Task objective: Pictures are not part of the copy. Write out exactly the lines from the line with "Task: Open the SATHEES LEARNERS heading link" through the end of the entries below.

Start of Block

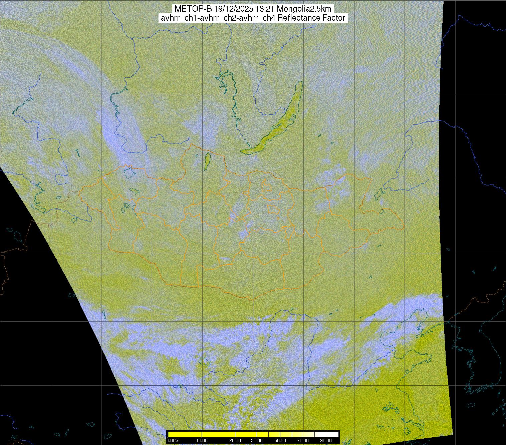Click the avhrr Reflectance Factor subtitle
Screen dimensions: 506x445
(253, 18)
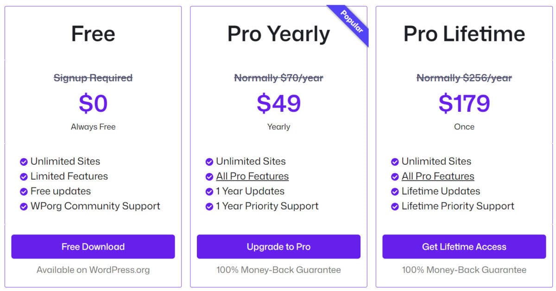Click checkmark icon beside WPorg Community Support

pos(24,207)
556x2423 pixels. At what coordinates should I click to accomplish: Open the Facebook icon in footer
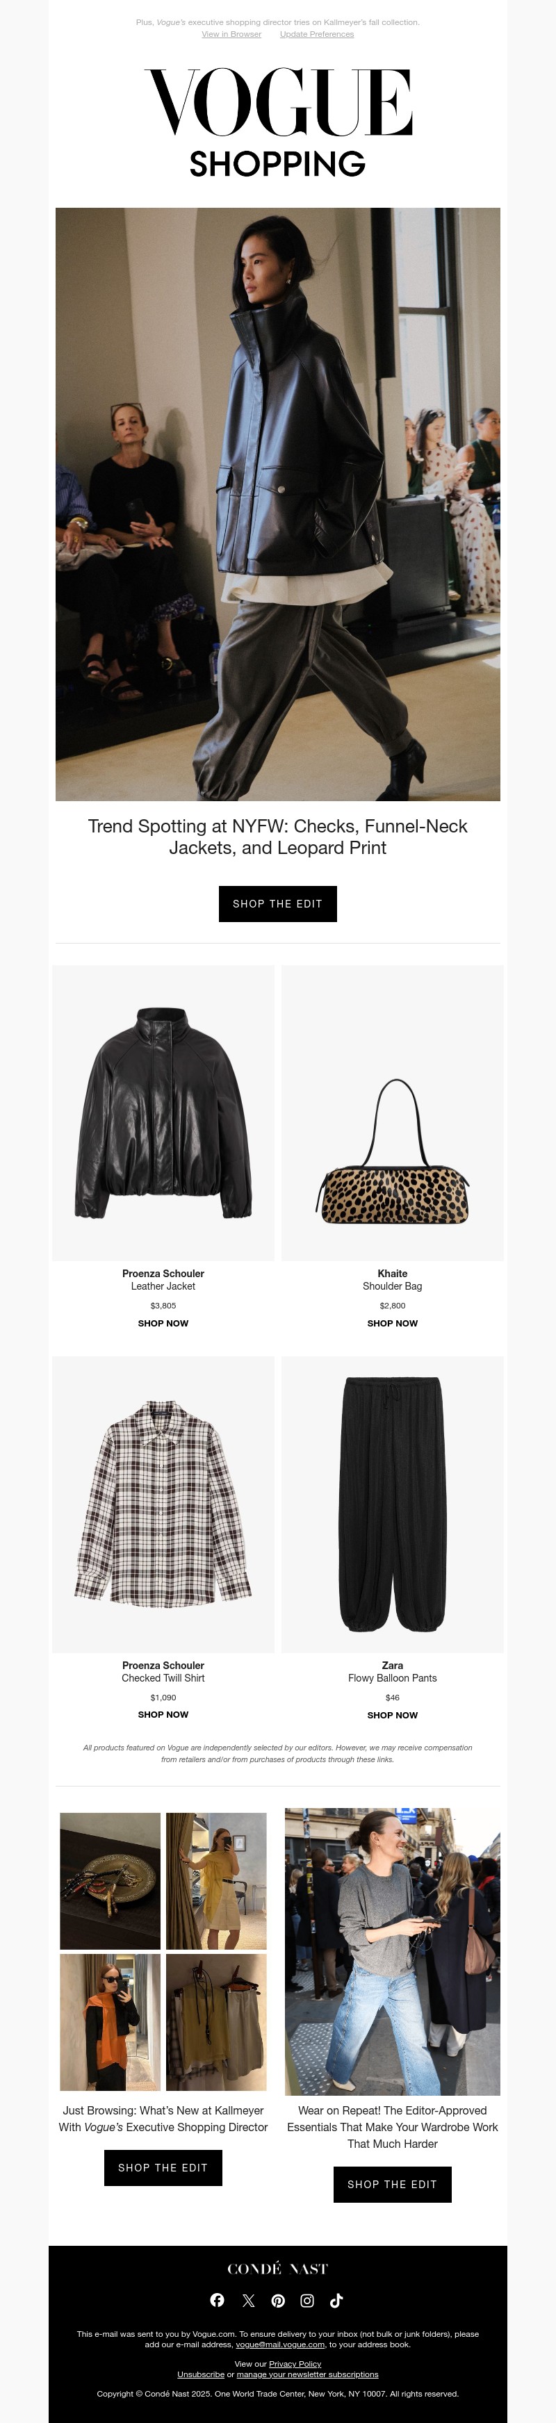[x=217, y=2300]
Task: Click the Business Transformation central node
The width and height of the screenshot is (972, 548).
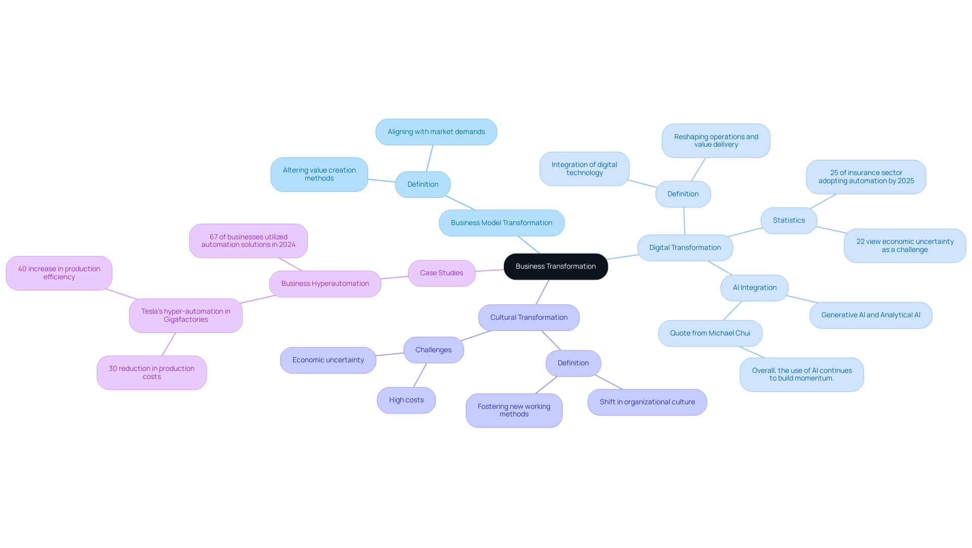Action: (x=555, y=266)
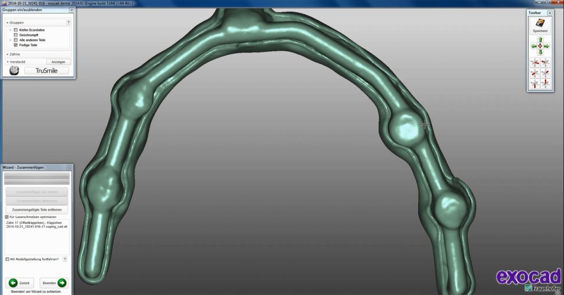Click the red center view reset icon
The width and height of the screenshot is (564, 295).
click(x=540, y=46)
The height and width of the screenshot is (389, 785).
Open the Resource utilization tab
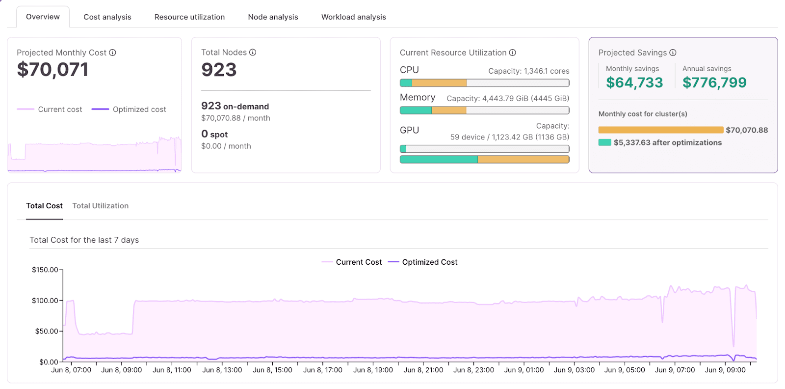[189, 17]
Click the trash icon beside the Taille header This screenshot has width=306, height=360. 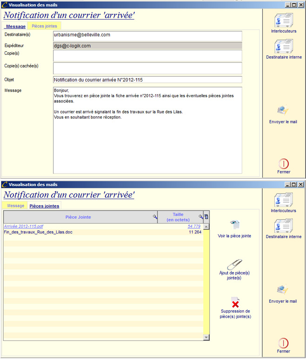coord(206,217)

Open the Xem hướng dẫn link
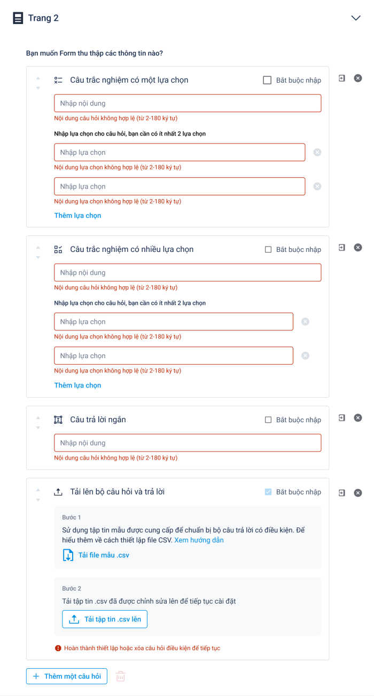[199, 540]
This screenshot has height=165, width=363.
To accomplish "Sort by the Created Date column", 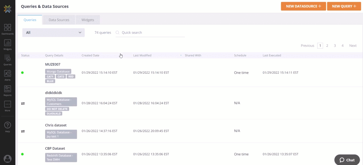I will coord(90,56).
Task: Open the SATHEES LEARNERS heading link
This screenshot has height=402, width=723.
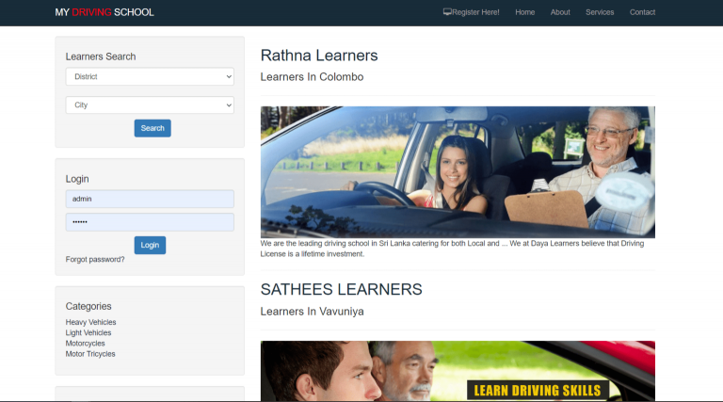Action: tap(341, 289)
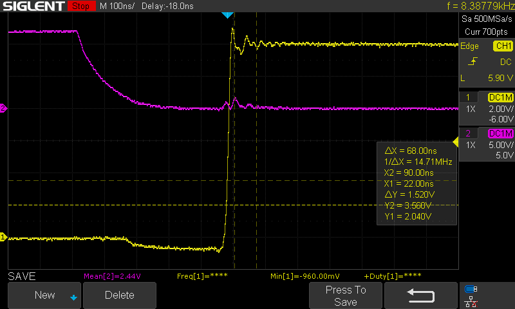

End of Block

Solution:
Task: Open the SATHEES LEARNERS heading link
This screenshot has height=402, width=723.
Action: tap(341, 289)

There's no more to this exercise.